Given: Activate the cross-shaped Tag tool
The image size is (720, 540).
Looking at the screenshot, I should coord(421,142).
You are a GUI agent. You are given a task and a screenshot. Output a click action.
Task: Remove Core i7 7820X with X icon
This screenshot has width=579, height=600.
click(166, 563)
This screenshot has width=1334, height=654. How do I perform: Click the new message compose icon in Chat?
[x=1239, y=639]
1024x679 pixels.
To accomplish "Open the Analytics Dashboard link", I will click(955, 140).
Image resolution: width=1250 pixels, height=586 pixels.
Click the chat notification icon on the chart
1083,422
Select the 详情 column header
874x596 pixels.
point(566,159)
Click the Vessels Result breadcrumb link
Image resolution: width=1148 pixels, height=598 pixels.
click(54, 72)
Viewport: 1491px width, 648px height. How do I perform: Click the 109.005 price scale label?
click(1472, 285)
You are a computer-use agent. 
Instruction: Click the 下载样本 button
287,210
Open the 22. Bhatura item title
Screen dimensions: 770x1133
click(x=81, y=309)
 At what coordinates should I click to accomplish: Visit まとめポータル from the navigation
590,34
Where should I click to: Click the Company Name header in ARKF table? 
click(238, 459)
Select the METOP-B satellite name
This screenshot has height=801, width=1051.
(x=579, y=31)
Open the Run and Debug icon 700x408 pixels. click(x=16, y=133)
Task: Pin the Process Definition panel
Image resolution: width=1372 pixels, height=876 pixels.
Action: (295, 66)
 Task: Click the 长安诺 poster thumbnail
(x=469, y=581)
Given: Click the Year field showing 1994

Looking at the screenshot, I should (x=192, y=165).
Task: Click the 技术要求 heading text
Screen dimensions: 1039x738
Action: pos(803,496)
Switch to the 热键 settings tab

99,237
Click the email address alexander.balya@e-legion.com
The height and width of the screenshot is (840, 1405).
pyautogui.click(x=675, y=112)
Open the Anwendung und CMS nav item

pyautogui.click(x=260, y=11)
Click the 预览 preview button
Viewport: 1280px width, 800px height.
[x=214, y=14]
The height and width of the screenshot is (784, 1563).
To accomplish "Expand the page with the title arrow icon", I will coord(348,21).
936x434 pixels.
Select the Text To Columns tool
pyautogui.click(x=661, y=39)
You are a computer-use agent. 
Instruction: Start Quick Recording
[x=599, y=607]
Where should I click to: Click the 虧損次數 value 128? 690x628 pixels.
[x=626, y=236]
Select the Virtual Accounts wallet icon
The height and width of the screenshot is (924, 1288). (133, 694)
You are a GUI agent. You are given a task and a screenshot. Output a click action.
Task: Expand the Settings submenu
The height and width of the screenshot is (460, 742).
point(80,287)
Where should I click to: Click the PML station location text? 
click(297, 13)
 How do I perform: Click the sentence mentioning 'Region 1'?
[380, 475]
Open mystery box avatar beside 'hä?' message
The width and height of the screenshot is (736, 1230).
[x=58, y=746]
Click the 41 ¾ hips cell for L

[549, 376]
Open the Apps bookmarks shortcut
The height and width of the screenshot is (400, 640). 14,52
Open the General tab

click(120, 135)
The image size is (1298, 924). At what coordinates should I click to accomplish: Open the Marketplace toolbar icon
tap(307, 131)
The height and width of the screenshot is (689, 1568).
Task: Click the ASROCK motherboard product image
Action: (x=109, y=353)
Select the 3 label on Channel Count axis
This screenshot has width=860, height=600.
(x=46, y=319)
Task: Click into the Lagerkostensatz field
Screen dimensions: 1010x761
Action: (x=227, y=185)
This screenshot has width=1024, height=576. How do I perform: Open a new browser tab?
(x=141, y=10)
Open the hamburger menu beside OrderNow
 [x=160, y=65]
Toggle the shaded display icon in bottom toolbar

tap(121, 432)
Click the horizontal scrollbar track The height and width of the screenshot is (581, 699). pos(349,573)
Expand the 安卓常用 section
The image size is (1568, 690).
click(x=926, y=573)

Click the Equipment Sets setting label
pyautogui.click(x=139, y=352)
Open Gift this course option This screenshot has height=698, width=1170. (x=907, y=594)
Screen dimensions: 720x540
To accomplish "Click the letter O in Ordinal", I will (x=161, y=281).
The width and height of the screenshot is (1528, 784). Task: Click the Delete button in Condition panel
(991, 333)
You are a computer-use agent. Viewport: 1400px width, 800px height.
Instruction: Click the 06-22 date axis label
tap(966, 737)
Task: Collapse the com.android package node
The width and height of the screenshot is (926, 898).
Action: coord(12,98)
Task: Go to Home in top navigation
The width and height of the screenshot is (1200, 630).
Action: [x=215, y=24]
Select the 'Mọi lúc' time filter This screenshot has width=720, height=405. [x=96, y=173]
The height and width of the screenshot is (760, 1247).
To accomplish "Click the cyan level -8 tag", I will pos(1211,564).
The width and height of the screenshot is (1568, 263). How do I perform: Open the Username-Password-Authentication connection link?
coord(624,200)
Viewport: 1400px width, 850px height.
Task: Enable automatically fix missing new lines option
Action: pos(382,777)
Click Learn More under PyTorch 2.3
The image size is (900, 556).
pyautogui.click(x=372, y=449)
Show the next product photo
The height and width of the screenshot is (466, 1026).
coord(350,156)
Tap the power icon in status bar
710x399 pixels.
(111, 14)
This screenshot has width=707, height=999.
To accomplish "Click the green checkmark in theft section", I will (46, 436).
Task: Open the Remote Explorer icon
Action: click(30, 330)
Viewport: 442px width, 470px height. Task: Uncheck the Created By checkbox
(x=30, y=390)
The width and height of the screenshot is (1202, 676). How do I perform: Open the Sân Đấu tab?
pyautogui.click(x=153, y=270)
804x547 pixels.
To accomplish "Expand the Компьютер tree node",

----------------

→ **Work order**
The answer must be the same records, repeated exactly and in full.

→ **Written solution**
Given: Activate the cross-shaped Tag tool
The image size is (720, 540).
Looking at the screenshot, I should coord(421,142).
You are a GUI agent. You are given a task and a screenshot. Output a click action.
Task: Remove Core i7 7820X with X icon
This screenshot has width=579, height=600.
click(166, 563)
This screenshot has width=1334, height=654. How do I perform: Click the new message compose icon in Chat?
[x=1239, y=639]
1024x679 pixels.
To accomplish "Open the Analytics Dashboard link", I will click(955, 140).
Image resolution: width=1250 pixels, height=586 pixels.
Click the chat notification icon on the chart
1083,422
Select the 详情 column header
874x596 pixels.
point(566,159)
Click the Vessels Result breadcrumb link
Image resolution: width=1148 pixels, height=598 pixels.
click(54, 72)
Viewport: 1491px width, 648px height. How do I perform: Click the 109.005 price scale label?
click(1472, 285)
You are a computer-use agent. 
Instruction: Click the 下载样本 button
287,210
Open the 22. Bhatura item title
Screen dimensions: 770x1133
click(x=81, y=309)
 At what coordinates should I click to accomplish: Visit まとめポータル from the navigation
590,34
Where should I click to: Click the Company Name header in ARKF table? 
click(238, 459)
Select the METOP-B satellite name
This screenshot has height=801, width=1051.
(x=579, y=31)
Open the Run and Debug icon 700x408 pixels. click(x=16, y=133)
Task: Pin the Process Definition panel
Image resolution: width=1372 pixels, height=876 pixels.
Action: (295, 66)
 Task: Click the 长安诺 poster thumbnail
(x=469, y=581)
Given: Click the Year field showing 1994

Looking at the screenshot, I should (x=192, y=165).
Task: Click the 技术要求 heading text
Screen dimensions: 1039x738
Action: pos(803,496)
Switch to the 热键 settings tab

99,237
Click the email address alexander.balya@e-legion.com
The height and width of the screenshot is (840, 1405).
pyautogui.click(x=675, y=112)
Open the Anwendung und CMS nav item

pyautogui.click(x=260, y=11)
Click the 预览 preview button
Viewport: 1280px width, 800px height.
[x=214, y=14]
The height and width of the screenshot is (784, 1563).
To accomplish "Expand the page with the title arrow icon", I will coord(348,21).
936x434 pixels.
Select the Text To Columns tool
pyautogui.click(x=661, y=39)
You are a computer-use agent. 
Instruction: Start Quick Recording
[x=599, y=607]
Where should I click to: Click the 虧損次數 value 128? 690x628 pixels.
[x=626, y=236]
Select the Virtual Accounts wallet icon
The height and width of the screenshot is (924, 1288). (133, 694)
You are a GUI agent. You are given a task and a screenshot. Output a click action.
Task: Expand the Settings submenu
The height and width of the screenshot is (460, 742).
point(80,287)
Where should I click to: Click the PML station location text? 
click(297, 13)
 How do I perform: Click the sentence mentioning 'Region 1'?
[380, 475]
Open mystery box avatar beside 'hä?' message
The width and height of the screenshot is (736, 1230).
[x=58, y=746]
Click the 41 ¾ hips cell for L

[549, 376]
Open the Apps bookmarks shortcut
The height and width of the screenshot is (400, 640). 14,52
Open the General tab

click(120, 135)
The image size is (1298, 924). At what coordinates should I click to accomplish: Open the Marketplace toolbar icon
tap(307, 131)
The height and width of the screenshot is (689, 1568).
Task: Click the ASROCK motherboard product image
Action: (x=109, y=353)
Select the 3 label on Channel Count axis
This screenshot has width=860, height=600.
(x=46, y=319)
Task: Click into the Lagerkostensatz field
Screen dimensions: 1010x761
Action: (x=227, y=185)
This screenshot has width=1024, height=576. How do I perform: Open a new browser tab?
(x=141, y=10)
Open the hamburger menu beside OrderNow
 [x=160, y=65]
Toggle the shaded display icon in bottom toolbar

tap(121, 432)
Click the horizontal scrollbar track The height and width of the screenshot is (581, 699). pos(349,573)
Expand the 安卓常用 section
The image size is (1568, 690).
click(x=926, y=573)

Click the Equipment Sets setting label
pyautogui.click(x=139, y=352)
Open Gift this course option This screenshot has height=698, width=1170. (x=907, y=594)
Screen dimensions: 720x540
To accomplish "Click the letter O in Ordinal", I will (x=161, y=281).
The width and height of the screenshot is (1528, 784). Task: Click the Delete button in Condition panel
(991, 333)
You are a computer-use agent. Viewport: 1400px width, 800px height.
Instruction: Click the 06-22 date axis label
tap(966, 737)
Task: Collapse the com.android package node
The width and height of the screenshot is (926, 898).
Action: coord(12,98)
Task: Go to Home in top navigation
The width and height of the screenshot is (1200, 630).
Action: [x=215, y=24]
Select the 'Mọi lúc' time filter This screenshot has width=720, height=405. [x=96, y=173]
The height and width of the screenshot is (760, 1247).
To accomplish "Click the cyan level -8 tag", I will pos(1211,564).
The width and height of the screenshot is (1568, 263). How do I perform: Open the Username-Password-Authentication connection link?
coord(624,200)
Viewport: 1400px width, 850px height.
Task: Enable automatically fix missing new lines option
Action: pos(382,777)
Click Learn More under PyTorch 2.3
The image size is (900, 556).
pyautogui.click(x=372, y=449)
Show the next product photo
The height and width of the screenshot is (466, 1026).
coord(350,156)
Tap the power icon in status bar
710x399 pixels.
(111, 14)
This screenshot has width=707, height=999.
To accomplish "Click the green checkmark in theft section", I will (46, 436).
Task: Open the Remote Explorer icon
Action: click(30, 330)
Viewport: 442px width, 470px height. Task: Uncheck the Created By checkbox
(x=30, y=390)
The width and height of the screenshot is (1202, 676). How do I perform: Open the Sân Đấu tab?
pyautogui.click(x=153, y=270)
804x547 pixels.
To accomplish "Expand the Компьютер tree node",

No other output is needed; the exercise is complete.